» **Soal Latihan**
**A.** Sebutkan semua jenis sumbangan yang dirinci dalam daftar bernomor pada kutipan halaman.
**B.** Menurut kutipan halaman, sumbangan pembelian AC diperuntukkan bagi ruang kelas berapa?

» **Kutipan Halaman**
⁂
Indikasi Penyelenggara Pendidikan Hisap Darah Masyarakat

JAMBI.MPN _ Sekolah Menengah Atas Negeri 3 Kota Jambi adalah salah satu sekolah favorit dan ternama di kota jambi, ini dibuktikan dengan banyaknya siswa dan siswi yang mendaftar disekolahan ini setiap tahun nya.

Namun didalam sekolah yang banyak peminat nya ini, ternyata banyak juga terdapat sumbangan kepada siswa dan siswi nya, bahkan banyak juga siswa dan siswi yang merasa tidak mampu untuk memenuhi semua sumbangan yang ada di SMA N 3 ini.

Adapun sumbangan yang di gelar didalam lingkungan sekolah ternama ini, team media online dapat dari orang tua siswa yang merasa tidak mampu membayar nya seperti :

1. Sumbang Komite, mulai dari Rp. 20.000 (Dua Puluh Ribu Rupiah) sampai Rp. 100. 000 (Seratus Ribu Rupiah) per bulan nya.

2. Sumbangan pembelian AC sebesar Rp. 200.000 (Dua Ratus Ribu Rupiah) hingga Rp. 300.000 (Tiga Ratus Ribu Rupiah) untuk ruang kelas 11 dan 12.

3. Uang kas rata rata Rp. 20.000 (Dua Puluh Ribu) per bualan per siswa.
⁂
» **Informasi Hasil Ekstraksi**
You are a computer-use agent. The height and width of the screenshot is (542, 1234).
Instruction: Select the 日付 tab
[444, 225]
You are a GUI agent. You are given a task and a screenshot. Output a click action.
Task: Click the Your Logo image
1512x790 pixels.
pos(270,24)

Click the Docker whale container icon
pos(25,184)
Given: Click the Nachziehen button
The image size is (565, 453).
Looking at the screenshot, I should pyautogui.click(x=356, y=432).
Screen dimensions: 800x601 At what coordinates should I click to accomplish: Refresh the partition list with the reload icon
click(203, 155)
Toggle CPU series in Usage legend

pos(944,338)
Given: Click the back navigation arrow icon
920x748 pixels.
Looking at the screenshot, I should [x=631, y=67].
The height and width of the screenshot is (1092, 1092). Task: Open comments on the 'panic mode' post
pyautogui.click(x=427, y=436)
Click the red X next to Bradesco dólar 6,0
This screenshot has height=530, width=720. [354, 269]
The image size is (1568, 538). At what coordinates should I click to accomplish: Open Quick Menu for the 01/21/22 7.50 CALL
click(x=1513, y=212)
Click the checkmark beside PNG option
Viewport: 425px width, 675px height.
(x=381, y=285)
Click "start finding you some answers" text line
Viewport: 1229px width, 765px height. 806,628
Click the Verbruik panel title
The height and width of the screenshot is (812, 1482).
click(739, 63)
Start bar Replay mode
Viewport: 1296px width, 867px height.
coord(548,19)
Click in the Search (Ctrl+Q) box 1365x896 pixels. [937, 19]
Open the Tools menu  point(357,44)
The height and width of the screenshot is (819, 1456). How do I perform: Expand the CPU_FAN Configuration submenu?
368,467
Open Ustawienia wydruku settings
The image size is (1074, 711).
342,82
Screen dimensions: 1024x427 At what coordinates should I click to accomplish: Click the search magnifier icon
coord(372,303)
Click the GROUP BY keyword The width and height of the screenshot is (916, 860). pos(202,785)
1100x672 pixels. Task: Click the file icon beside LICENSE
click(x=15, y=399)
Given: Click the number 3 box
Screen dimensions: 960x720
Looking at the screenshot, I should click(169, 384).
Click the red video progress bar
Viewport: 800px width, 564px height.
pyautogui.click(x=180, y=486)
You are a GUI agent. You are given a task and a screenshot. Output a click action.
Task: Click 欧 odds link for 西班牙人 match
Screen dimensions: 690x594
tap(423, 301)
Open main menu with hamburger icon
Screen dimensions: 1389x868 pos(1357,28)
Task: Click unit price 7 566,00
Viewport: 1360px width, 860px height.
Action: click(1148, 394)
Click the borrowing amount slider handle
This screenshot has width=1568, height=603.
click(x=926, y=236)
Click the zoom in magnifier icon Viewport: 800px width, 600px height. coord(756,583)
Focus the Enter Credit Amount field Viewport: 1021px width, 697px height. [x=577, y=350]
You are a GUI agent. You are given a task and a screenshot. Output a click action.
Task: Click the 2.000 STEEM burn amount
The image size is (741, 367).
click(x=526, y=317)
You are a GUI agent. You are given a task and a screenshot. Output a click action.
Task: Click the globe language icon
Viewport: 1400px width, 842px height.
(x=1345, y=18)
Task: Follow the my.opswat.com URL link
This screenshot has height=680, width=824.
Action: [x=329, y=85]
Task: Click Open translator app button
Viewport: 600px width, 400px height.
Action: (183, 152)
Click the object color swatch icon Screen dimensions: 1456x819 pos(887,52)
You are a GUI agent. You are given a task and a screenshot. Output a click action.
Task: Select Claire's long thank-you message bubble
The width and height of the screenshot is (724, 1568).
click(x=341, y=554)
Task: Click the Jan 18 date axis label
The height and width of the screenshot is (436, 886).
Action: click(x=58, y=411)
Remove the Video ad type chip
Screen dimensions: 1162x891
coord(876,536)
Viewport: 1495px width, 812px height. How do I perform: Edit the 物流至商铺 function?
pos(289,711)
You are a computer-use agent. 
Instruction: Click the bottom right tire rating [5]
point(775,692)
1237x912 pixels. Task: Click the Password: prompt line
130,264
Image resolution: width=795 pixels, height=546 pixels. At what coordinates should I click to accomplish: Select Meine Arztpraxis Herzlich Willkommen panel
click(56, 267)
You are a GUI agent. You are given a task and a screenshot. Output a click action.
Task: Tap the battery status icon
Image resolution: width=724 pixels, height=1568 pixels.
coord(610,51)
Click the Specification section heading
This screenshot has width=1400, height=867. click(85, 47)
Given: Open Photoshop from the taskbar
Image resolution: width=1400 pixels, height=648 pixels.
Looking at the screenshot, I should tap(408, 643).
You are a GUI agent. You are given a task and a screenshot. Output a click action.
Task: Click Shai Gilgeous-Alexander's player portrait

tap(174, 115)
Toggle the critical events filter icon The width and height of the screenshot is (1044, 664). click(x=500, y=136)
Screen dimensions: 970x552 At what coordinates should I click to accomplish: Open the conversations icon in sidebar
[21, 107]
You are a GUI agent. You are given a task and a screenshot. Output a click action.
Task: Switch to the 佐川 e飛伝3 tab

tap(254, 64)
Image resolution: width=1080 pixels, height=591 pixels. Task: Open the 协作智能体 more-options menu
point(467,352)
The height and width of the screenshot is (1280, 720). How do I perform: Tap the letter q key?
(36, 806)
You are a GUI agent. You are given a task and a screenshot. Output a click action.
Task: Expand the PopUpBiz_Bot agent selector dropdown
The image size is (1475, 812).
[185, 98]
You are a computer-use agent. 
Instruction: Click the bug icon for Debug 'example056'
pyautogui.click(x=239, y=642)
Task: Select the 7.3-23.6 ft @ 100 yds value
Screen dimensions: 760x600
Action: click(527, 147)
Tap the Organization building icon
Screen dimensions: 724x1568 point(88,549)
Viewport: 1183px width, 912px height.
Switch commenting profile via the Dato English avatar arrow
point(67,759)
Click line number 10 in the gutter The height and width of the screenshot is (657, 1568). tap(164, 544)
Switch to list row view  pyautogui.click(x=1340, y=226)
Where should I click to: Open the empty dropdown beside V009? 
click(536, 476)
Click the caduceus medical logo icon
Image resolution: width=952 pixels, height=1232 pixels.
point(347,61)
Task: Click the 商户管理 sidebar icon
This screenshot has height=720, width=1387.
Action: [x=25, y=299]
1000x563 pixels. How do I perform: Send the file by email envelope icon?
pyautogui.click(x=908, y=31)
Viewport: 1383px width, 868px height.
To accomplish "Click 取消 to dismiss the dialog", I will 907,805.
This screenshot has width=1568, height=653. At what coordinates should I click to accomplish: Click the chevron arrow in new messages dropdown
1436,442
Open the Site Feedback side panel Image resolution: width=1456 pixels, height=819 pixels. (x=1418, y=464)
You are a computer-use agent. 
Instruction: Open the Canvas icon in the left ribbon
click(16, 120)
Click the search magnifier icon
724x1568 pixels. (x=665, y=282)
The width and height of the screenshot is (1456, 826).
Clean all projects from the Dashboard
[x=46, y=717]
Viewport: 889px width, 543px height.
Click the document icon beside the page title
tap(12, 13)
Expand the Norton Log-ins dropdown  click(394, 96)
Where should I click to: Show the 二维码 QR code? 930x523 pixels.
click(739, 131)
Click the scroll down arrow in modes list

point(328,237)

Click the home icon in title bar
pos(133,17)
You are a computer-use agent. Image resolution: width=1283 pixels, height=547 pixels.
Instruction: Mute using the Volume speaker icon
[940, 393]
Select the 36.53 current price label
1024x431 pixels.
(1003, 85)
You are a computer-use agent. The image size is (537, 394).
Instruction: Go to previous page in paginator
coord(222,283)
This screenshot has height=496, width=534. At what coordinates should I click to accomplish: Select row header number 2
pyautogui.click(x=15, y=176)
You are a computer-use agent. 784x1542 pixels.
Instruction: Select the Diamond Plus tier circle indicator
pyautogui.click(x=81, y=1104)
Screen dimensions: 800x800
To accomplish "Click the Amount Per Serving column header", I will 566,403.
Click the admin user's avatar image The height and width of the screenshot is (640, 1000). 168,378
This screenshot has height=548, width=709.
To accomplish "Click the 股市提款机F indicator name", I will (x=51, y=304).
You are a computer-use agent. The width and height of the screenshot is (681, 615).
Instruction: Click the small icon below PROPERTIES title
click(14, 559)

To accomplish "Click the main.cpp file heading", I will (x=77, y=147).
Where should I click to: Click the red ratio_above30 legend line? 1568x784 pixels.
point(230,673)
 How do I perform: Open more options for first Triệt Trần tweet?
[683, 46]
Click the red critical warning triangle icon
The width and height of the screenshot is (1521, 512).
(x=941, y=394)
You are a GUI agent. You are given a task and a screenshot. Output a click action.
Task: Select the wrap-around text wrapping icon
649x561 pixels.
⁂
» **Jawaban Tertulis**
**A.**
1. Sumbang Komite
2. Sumbangan pembelian AC
3. Uang kas

**B.** Ruang kelas 11 dan 12.